▶

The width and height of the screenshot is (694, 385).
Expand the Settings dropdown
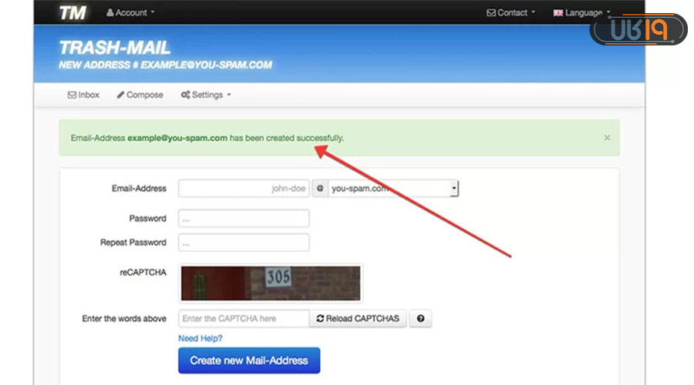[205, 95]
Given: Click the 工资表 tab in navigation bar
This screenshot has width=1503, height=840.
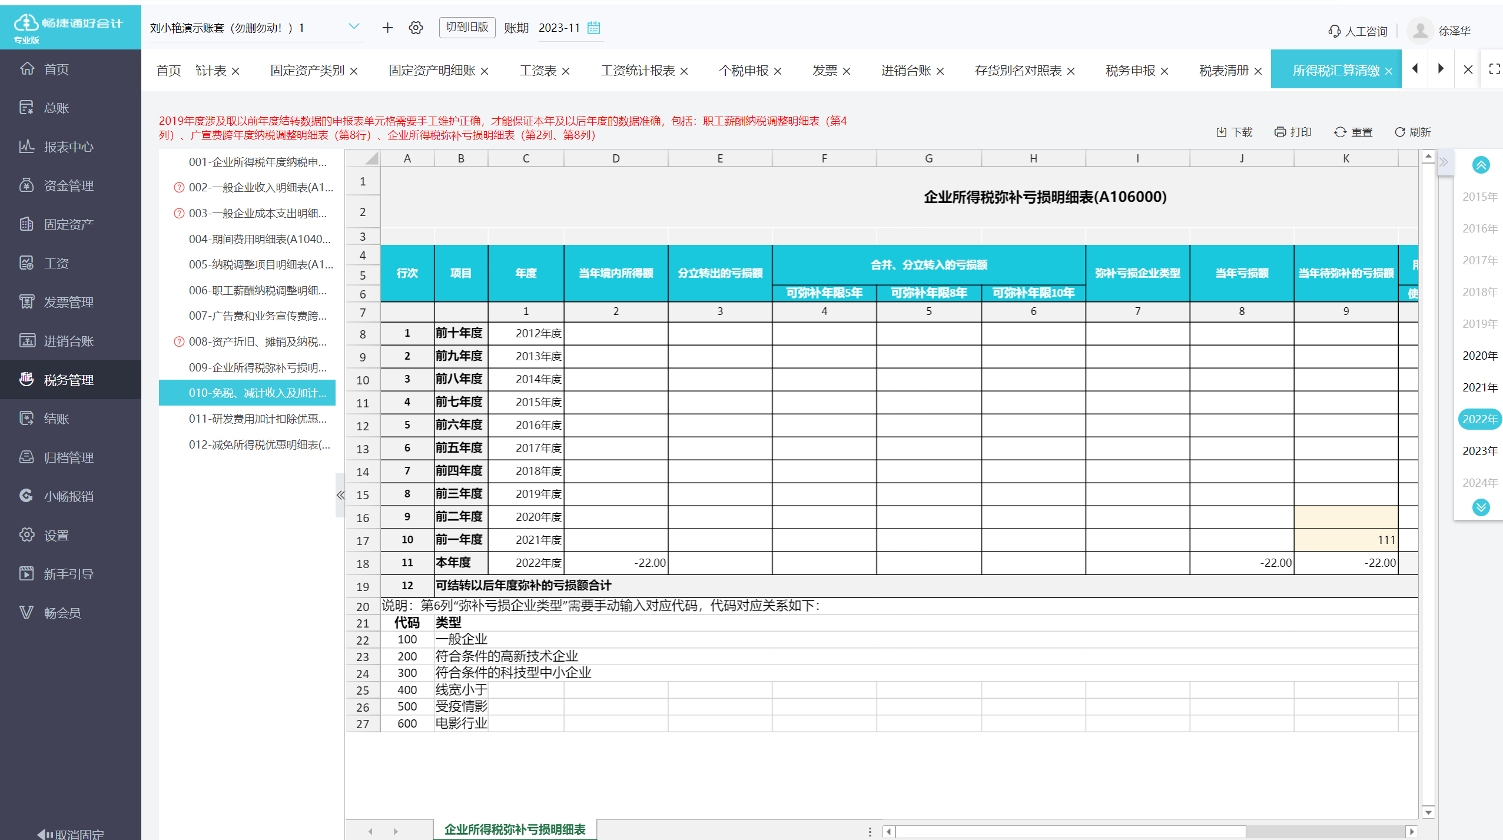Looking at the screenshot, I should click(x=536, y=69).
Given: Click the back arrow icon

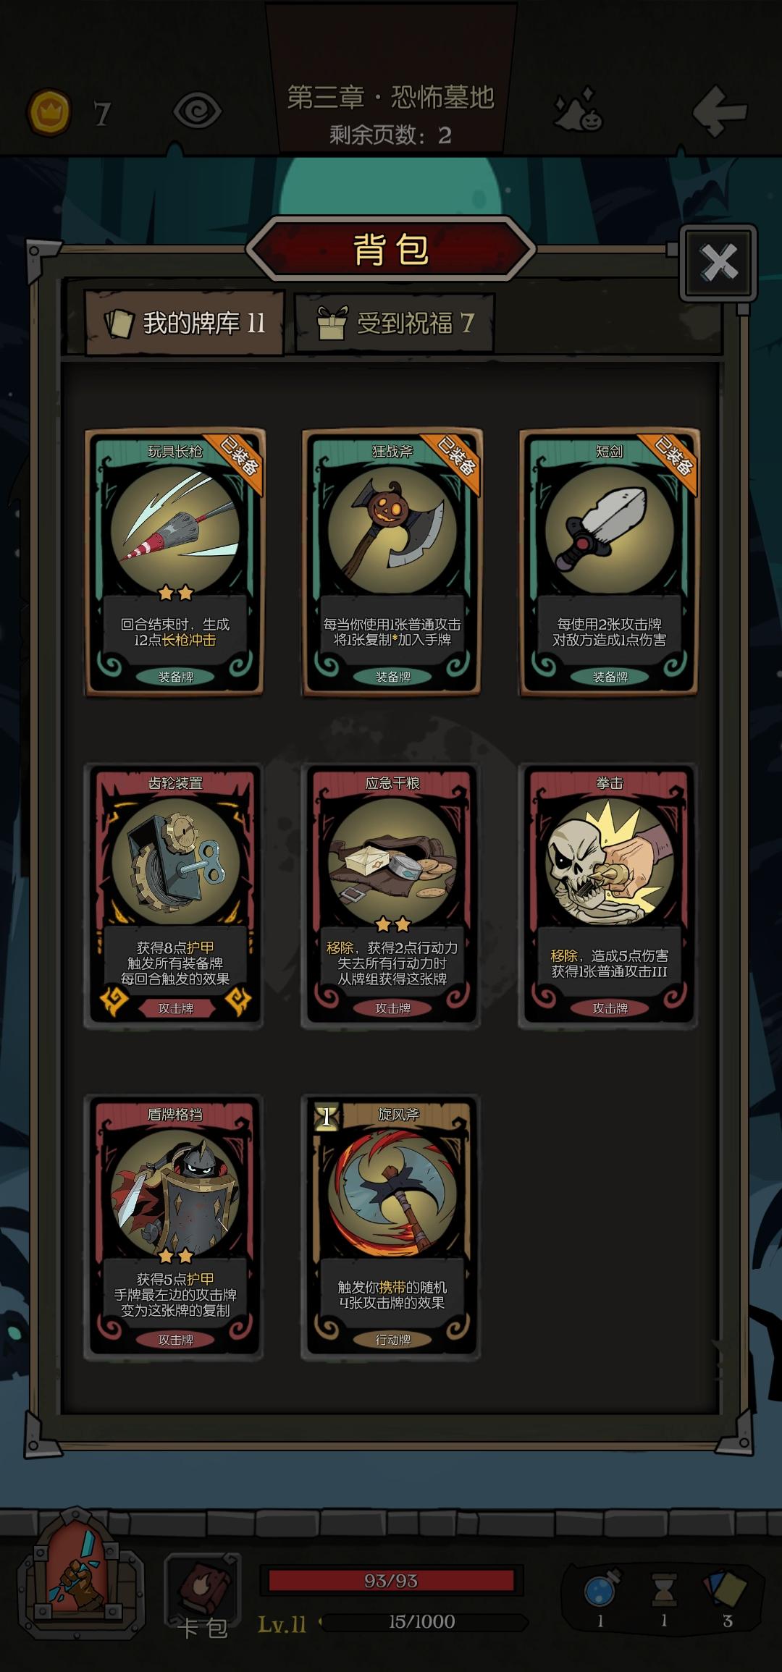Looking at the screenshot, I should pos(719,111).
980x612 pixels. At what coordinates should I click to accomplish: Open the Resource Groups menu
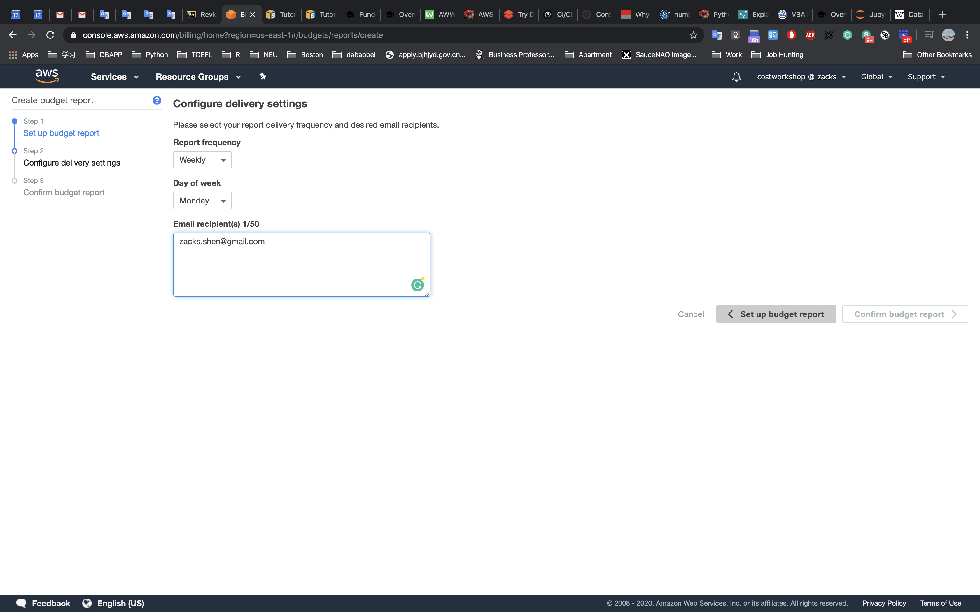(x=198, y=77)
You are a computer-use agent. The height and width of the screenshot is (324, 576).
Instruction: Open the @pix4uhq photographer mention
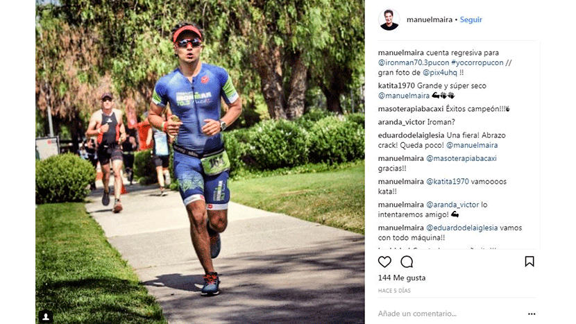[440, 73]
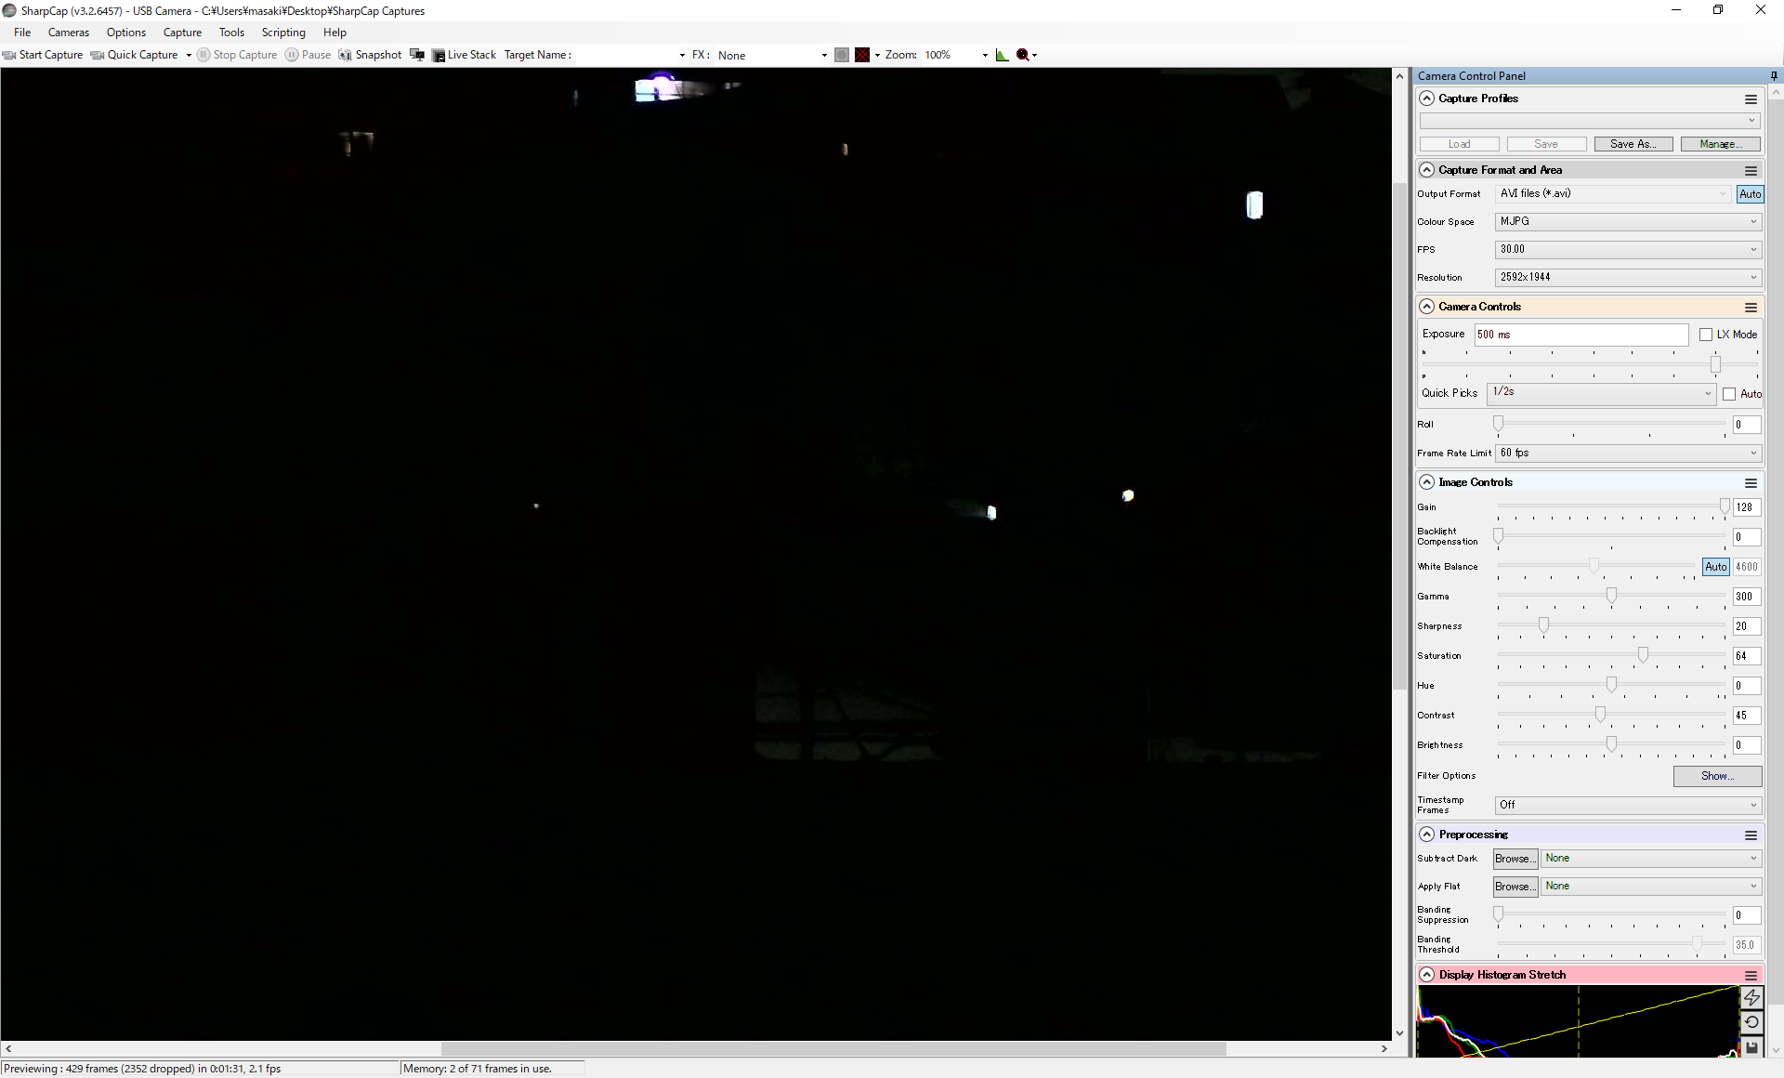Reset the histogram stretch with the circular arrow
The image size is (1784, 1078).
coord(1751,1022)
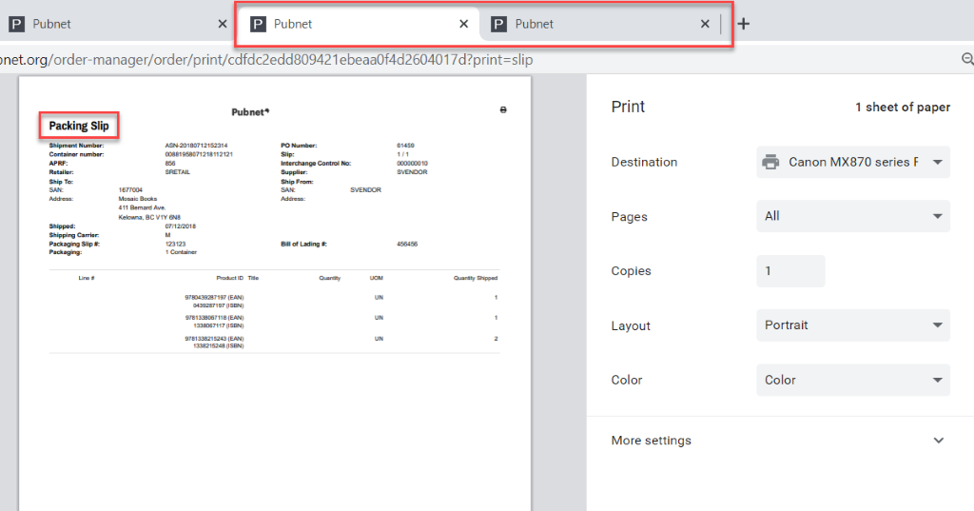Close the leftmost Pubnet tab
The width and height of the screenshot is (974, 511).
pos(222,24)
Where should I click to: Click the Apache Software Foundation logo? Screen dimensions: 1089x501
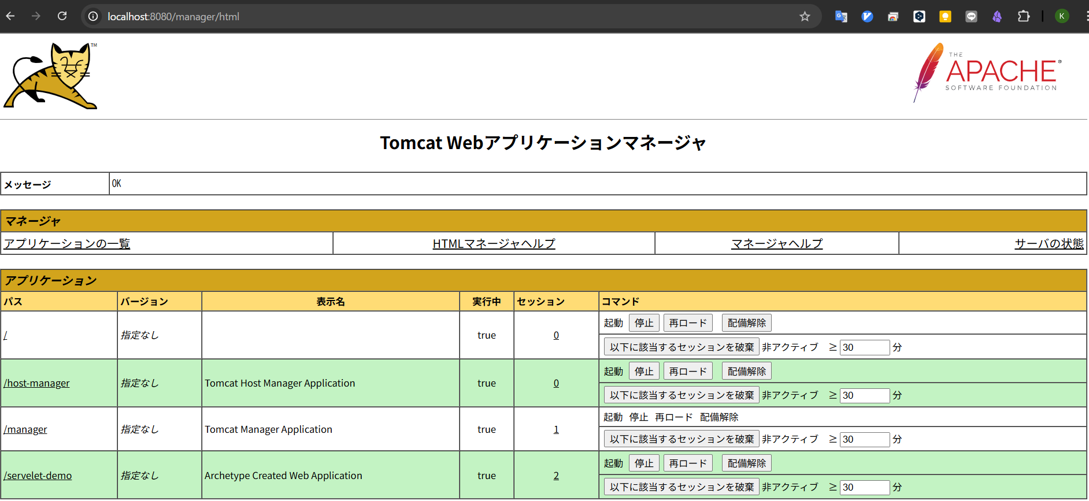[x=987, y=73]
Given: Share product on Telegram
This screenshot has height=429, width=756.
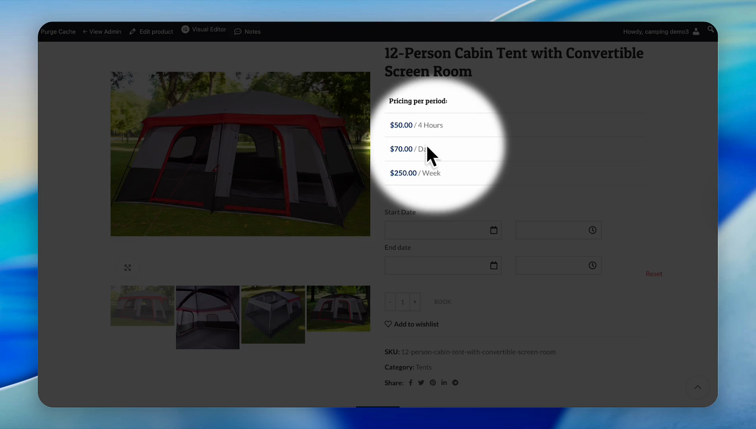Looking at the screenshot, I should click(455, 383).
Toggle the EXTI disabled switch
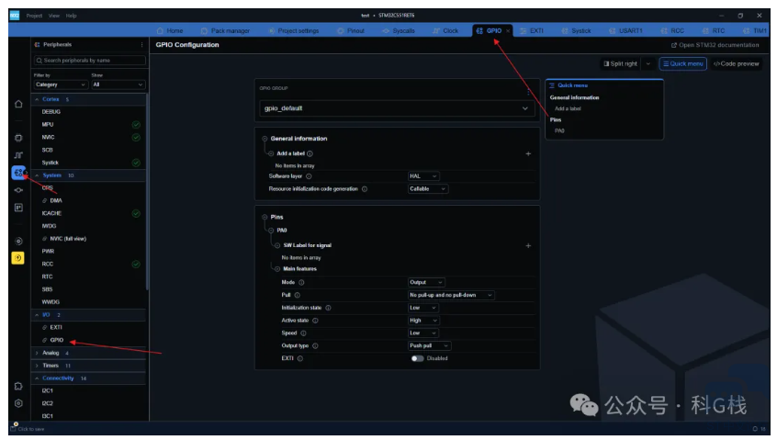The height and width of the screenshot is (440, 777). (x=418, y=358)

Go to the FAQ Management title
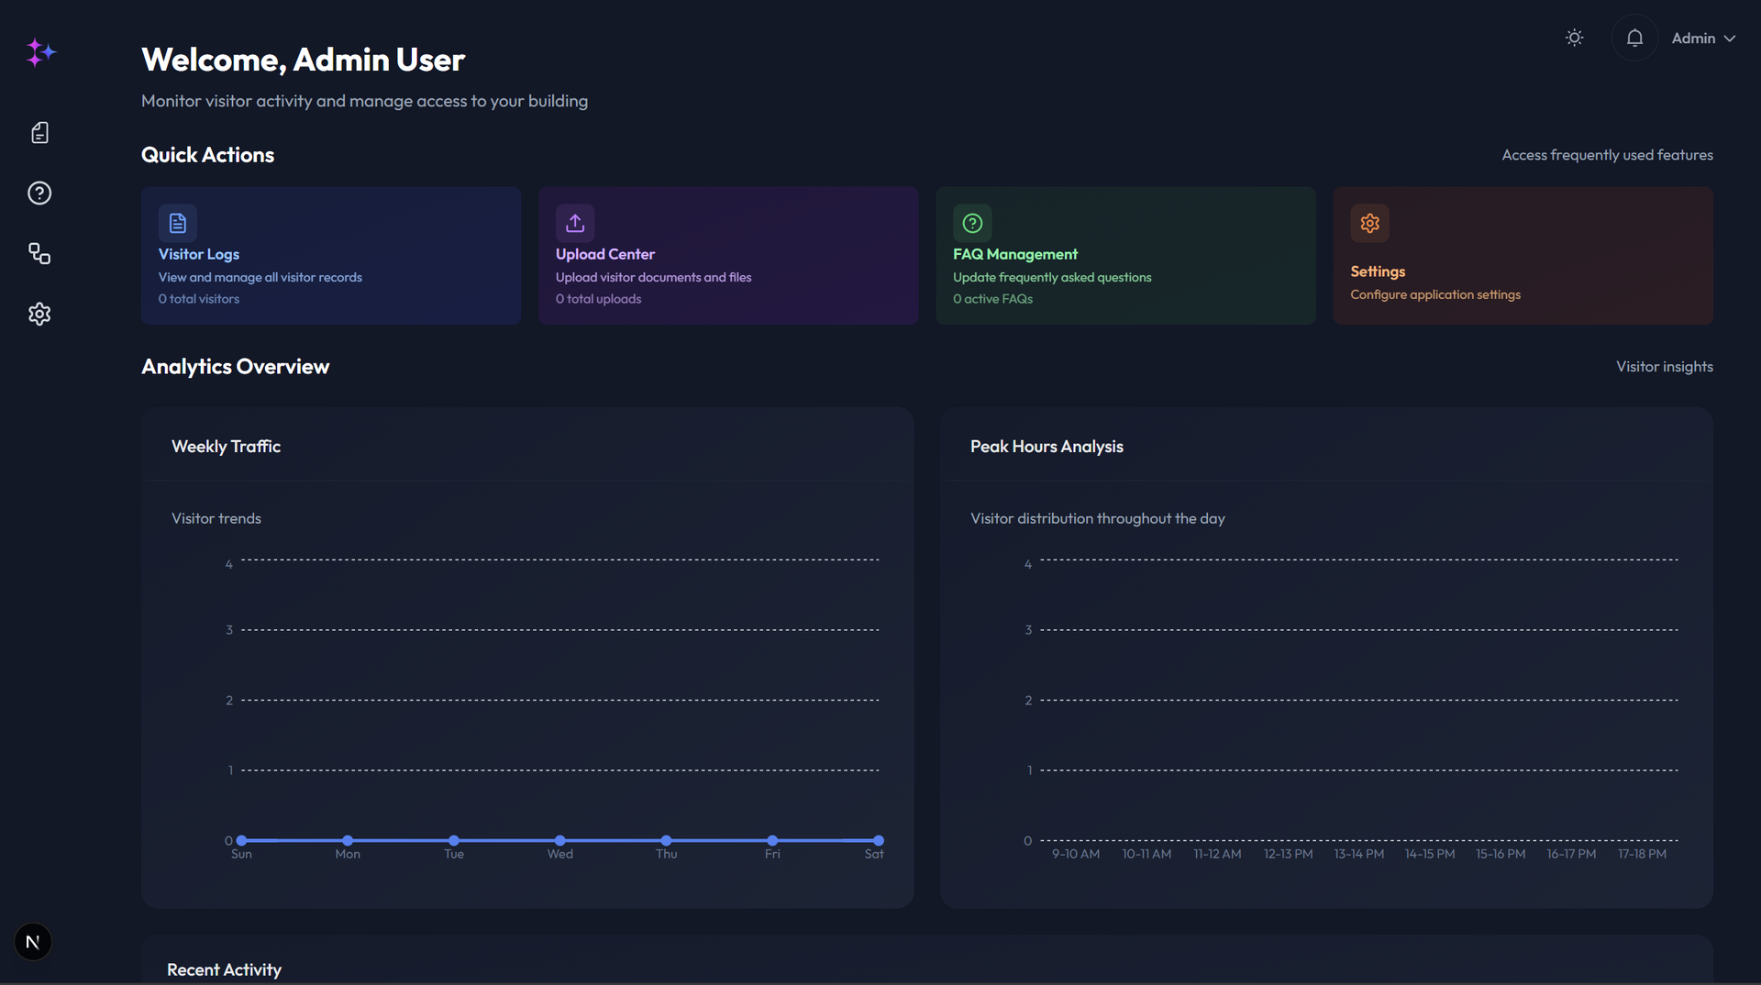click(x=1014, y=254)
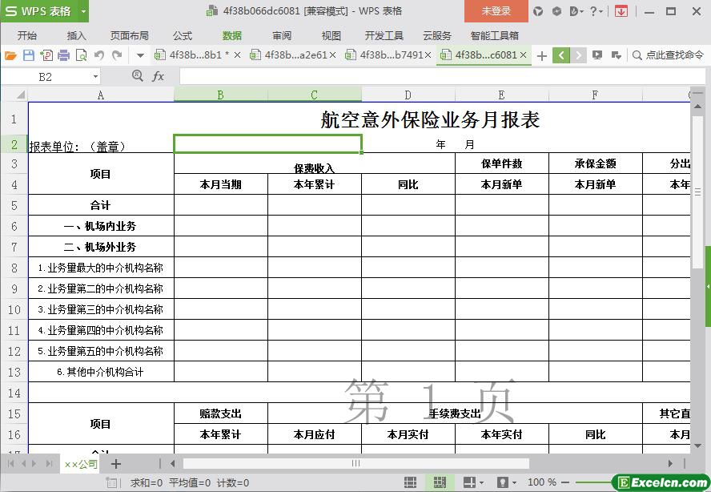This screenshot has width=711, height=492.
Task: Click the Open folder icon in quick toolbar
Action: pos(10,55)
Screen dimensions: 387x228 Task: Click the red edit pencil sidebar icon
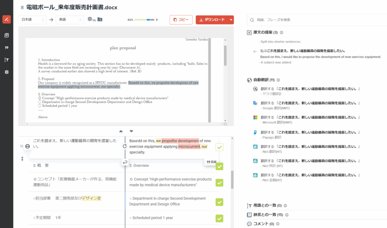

◀

- [INSTRUCTIONS FOR THE TASK]:
Lay out every line of the records as a numbered list, omitting blank lines and leaving out the pictures.

- [SOLUTION TO THIS PROBLEM]:
1. The width and height of the screenshot is (694, 385).
2. Expand the Settings dropdown
3. [205, 95]
4. Given: Click the 工资表 tab in navigation bar
5. This screenshot has width=1503, height=840.
6. Looking at the screenshot, I should click(x=536, y=69).
7. Given: Click the back arrow icon
8. Looking at the screenshot, I should pos(719,111).
9. 980x612 pixels. At what coordinates should I click to accomplish: Open the Resource Groups menu
10. (x=198, y=77)
11. You are a computer-use agent. The height and width of the screenshot is (324, 576).
12. Instruction: Open the @pix4uhq photographer mention
13. [440, 73]
14. Reset the histogram stretch with the circular arrow
15. The image size is (1784, 1078).
16. coord(1751,1022)
17. Close the leftmost Pubnet tab
18. The width and height of the screenshot is (974, 511).
19. pos(222,24)
20. Where should I click to: Click the Apache Software Foundation logo? Screen dimensions: 1089x501
21. [x=987, y=73]
22. Given: Share product on Telegram
23. This screenshot has height=429, width=756.
24. Looking at the screenshot, I should click(455, 383).
25. Toggle the EXTI disabled switch
26. The height and width of the screenshot is (440, 777). (x=418, y=358)
27. Go to the FAQ Management title
28. click(x=1014, y=254)
29. This screenshot has width=711, height=492.
30. Task: Click the Open folder icon in quick toolbar
31. Action: pos(10,55)
32. Screen dimensions: 387x228 Task: Click the red edit pencil sidebar icon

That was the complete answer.